Ce fut un grand spectacle que le retour de l’ami de Chactas aux Natchez. Le sachem ressemblait à un squelette échappé de la tombe : quelques cheveux gris, souillés de poussière, tombaient des deux côtés de sa tête chauve ; ses vêtements pendaient en lambeaux. Il cheminait en silence, les yeux baissés ; sa fille venait derrière lui, dans le même silence, comme la victime marche après le sacrificateur : elle portait, attachés à ses épaules, un berceau vide et les langes désormais inutiles d’un nouveau-né.

Adario ne voulut point relever sa cabane : il établit sa demeure au milieu des bois. Sa fille suivait son terrible père, n’osant lui parler, veillant sur ses jours, s’asseyant quand il s’asseyait, avançant quand il poursuivait sa route. Quelquefois le sachem contemplait les Français qui labouraient les champs de sa patrie : l’ange exterminateur n’aurait pas lancé des regards plus dévorants sur un monde dont le Dieu vivant aurait retiré sa main.

Après la délivrance d’Adario, Ondouré déroula aux yeux du vieillard le plan d’une grande vengeance. Il lui présenta pour but la liberté des Natchez et l’expulsion de la race des blancs de tous les rivages de l’Amérique ; il lui cacha les ressorts secrets, les sentiments honteux, les mystérieuses lâchetés qui faisaient mouvoir cette conspiration : Adario n’eût jamais emprunté le voile du crime pour couvrir un seul moment la vertu.

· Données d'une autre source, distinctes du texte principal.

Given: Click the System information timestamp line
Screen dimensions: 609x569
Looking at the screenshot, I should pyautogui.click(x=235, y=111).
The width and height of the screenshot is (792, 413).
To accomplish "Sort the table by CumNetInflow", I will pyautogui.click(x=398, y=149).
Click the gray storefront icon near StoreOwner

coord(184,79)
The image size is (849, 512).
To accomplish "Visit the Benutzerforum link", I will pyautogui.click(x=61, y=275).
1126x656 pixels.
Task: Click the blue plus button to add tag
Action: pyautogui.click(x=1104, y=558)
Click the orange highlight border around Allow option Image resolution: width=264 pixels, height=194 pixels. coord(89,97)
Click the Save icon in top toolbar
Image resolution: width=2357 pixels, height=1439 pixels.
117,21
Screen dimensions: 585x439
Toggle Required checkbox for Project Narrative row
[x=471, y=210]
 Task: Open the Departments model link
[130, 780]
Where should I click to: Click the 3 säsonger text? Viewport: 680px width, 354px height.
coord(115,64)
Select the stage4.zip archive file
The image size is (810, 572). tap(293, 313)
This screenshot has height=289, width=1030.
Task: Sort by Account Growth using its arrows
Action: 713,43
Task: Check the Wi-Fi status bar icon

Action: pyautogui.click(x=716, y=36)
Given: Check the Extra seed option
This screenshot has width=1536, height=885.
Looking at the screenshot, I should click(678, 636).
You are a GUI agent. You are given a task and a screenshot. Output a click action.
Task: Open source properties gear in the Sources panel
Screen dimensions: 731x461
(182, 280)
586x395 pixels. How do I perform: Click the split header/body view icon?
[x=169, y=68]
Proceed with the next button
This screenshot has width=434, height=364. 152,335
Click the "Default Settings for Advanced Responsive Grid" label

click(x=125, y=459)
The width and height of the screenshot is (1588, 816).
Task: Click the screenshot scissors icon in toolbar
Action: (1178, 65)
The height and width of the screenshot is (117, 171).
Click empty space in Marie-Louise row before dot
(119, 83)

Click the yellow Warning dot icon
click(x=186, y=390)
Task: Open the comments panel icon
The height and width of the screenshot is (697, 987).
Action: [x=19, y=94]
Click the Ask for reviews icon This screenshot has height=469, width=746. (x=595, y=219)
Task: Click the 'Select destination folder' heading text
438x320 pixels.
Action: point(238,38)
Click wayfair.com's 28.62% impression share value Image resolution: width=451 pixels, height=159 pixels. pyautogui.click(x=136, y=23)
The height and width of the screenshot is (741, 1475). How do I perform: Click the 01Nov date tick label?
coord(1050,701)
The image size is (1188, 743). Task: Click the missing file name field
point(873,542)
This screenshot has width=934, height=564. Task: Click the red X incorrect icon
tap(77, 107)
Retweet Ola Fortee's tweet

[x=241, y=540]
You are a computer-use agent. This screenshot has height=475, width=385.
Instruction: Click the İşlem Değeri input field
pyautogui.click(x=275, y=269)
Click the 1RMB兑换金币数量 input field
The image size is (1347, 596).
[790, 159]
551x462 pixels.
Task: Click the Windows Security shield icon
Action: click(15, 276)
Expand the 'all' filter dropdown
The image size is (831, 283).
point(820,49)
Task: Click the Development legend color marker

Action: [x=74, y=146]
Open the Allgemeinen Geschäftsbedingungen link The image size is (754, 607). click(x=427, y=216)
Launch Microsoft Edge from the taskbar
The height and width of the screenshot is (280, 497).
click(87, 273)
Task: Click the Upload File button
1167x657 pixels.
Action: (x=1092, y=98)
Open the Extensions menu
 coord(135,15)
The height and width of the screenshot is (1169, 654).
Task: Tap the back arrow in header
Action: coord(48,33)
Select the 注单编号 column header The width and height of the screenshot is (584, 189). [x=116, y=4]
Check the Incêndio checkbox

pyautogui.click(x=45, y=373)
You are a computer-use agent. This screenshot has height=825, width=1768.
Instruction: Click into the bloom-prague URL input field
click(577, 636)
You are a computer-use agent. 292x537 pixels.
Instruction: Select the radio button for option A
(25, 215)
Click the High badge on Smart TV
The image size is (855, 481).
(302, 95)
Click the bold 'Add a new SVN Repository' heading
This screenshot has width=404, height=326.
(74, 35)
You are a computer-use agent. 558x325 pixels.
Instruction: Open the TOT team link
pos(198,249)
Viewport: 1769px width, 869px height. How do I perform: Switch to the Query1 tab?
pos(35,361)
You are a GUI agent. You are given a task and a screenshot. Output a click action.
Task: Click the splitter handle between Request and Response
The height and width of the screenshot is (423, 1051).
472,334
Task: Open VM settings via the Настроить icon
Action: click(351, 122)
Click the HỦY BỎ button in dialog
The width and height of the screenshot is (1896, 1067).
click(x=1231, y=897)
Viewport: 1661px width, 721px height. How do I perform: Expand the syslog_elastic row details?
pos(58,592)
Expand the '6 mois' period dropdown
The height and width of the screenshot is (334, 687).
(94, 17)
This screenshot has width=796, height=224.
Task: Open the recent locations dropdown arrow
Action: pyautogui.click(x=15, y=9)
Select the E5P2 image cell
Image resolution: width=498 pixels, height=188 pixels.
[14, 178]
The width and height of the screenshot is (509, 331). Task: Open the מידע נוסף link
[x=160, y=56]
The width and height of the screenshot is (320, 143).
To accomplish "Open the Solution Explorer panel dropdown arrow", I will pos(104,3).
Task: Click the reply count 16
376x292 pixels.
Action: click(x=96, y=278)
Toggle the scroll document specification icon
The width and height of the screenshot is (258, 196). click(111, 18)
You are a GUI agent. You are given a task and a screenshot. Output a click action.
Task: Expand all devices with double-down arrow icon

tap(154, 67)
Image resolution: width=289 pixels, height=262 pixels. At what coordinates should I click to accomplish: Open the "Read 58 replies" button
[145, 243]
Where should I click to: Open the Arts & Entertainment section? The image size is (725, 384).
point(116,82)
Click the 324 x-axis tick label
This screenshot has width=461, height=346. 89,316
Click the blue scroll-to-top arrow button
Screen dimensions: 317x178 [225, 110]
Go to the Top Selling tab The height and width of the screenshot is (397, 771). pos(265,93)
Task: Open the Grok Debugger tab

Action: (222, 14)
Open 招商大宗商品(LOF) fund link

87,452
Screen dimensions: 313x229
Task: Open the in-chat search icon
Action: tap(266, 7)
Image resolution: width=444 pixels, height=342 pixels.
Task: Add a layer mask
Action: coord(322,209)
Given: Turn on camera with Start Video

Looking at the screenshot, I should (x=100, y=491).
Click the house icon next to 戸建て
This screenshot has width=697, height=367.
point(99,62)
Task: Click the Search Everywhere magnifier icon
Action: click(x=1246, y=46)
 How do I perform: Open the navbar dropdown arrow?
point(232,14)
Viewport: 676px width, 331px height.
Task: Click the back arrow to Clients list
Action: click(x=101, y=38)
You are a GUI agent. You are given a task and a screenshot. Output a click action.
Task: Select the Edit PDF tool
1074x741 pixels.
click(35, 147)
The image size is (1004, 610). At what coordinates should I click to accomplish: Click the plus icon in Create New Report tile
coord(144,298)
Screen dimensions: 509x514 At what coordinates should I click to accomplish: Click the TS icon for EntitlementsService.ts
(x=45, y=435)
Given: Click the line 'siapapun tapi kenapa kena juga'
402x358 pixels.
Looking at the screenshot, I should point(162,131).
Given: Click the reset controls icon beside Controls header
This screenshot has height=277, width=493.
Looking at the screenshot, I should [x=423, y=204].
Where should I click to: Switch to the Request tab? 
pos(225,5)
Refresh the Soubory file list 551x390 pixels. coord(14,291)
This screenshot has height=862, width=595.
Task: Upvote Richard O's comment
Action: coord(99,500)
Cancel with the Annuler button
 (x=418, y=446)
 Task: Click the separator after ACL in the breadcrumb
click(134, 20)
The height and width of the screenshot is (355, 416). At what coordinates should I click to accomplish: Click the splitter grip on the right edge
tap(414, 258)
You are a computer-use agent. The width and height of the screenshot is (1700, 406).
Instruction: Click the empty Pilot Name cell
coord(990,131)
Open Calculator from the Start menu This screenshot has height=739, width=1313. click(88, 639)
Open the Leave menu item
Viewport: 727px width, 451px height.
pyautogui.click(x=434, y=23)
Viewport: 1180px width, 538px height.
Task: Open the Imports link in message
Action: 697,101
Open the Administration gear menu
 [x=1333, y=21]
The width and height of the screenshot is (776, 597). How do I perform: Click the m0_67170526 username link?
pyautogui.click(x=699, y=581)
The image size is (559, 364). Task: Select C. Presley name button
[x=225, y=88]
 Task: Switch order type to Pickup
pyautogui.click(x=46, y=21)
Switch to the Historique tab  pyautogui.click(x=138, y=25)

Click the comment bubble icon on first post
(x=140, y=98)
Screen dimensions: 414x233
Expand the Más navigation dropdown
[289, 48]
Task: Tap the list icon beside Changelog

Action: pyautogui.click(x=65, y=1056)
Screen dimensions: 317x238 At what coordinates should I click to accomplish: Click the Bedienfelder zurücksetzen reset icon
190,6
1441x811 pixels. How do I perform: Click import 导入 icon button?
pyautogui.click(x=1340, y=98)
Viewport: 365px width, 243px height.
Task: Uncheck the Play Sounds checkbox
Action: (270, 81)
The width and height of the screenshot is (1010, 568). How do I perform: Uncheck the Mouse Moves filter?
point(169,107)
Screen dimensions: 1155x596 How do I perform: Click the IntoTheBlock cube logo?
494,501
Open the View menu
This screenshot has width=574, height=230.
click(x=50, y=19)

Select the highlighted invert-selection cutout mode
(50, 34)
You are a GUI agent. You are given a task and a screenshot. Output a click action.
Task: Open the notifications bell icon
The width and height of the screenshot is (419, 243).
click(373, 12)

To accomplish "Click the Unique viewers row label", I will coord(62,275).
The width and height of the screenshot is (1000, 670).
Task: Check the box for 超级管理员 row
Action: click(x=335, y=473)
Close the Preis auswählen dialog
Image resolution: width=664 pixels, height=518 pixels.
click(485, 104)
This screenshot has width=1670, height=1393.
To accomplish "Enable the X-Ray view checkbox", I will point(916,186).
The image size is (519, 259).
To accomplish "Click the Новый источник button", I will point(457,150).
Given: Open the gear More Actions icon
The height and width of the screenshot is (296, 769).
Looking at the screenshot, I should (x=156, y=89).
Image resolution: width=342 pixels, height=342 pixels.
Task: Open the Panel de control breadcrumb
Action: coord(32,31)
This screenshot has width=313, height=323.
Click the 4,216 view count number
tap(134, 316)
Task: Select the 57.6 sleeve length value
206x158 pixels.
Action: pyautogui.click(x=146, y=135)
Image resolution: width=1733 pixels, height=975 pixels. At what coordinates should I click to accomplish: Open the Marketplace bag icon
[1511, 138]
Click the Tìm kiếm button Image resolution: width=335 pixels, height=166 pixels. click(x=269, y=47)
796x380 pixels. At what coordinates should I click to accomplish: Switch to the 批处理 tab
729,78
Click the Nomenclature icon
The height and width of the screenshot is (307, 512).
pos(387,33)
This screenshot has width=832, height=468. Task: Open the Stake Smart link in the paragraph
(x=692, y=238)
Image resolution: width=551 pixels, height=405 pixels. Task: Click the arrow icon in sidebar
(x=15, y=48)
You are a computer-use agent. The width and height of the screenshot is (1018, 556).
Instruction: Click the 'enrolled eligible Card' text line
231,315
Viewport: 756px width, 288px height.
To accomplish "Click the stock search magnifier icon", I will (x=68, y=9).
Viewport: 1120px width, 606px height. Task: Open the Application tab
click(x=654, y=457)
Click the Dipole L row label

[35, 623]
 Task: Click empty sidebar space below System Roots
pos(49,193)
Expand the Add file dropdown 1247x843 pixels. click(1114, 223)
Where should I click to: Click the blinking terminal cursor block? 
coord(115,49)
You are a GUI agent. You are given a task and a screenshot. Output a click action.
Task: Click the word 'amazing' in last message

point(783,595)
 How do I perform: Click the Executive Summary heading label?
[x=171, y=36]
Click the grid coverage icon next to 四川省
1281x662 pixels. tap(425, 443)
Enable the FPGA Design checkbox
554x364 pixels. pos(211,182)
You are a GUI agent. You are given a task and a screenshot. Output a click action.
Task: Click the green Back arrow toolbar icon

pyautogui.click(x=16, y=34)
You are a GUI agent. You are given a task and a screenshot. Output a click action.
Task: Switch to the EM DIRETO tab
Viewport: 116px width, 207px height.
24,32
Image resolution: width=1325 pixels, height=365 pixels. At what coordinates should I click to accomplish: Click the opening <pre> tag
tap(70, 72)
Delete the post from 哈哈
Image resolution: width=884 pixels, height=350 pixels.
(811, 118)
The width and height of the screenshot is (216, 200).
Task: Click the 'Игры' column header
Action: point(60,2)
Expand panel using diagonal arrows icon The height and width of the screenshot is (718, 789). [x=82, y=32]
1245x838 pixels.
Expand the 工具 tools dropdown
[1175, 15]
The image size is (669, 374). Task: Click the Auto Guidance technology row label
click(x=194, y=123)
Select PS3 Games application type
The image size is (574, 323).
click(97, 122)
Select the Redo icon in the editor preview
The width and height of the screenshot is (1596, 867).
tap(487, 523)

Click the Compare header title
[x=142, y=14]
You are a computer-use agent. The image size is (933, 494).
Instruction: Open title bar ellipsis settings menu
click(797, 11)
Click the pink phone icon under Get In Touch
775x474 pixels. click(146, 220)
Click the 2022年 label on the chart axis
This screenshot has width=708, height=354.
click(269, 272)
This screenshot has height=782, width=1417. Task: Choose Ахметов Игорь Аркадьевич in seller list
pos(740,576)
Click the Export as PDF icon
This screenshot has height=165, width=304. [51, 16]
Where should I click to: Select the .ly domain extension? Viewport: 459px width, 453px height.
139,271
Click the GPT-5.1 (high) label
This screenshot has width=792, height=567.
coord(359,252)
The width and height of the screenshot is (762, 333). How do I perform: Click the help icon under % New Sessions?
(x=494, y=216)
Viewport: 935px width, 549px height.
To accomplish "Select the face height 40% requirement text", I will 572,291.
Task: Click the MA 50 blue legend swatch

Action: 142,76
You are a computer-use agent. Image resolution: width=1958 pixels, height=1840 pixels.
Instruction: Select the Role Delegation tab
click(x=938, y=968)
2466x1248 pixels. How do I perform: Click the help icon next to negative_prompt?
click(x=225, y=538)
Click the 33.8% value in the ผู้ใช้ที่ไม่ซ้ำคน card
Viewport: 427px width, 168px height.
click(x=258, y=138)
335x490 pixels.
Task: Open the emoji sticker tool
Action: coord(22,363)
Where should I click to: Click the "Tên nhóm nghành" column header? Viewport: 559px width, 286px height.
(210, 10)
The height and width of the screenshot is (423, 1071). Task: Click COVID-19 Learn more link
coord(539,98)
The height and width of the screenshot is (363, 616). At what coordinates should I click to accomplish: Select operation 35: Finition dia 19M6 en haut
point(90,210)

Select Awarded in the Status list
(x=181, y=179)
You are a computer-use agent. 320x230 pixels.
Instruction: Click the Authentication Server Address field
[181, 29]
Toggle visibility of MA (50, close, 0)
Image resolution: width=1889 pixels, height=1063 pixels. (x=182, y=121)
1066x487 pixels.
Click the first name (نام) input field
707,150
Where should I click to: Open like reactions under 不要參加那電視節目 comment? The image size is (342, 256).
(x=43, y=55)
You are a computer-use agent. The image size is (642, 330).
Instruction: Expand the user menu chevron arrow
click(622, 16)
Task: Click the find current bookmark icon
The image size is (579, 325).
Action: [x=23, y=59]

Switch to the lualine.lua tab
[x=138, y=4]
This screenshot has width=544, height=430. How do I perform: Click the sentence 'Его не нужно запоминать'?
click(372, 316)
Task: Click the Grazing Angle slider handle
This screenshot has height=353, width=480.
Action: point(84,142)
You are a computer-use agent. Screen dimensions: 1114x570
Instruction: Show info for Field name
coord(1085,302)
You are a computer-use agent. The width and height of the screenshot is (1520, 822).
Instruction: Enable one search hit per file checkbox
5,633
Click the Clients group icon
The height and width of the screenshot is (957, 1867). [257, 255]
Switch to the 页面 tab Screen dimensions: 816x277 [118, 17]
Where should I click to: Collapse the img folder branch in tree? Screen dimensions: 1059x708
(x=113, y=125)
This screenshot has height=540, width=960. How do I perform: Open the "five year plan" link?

Le sachem assista au conseil secret convoqué la nuit par Ondouré ; il approuva ce que le tuteur du soleil exposa de ses desseins, savoir : la convocation des nations indiennes dans une assemblée générale, afin de prendre contre les étrangers une mesure commune ; il ratifia la condamnation de René, de René qu’il croyait coupable d’impiété et de trahison. Ces résolutions adoptées, les vieillards voulurent déterminer Adario à se livrer à ses occupations ordinaires.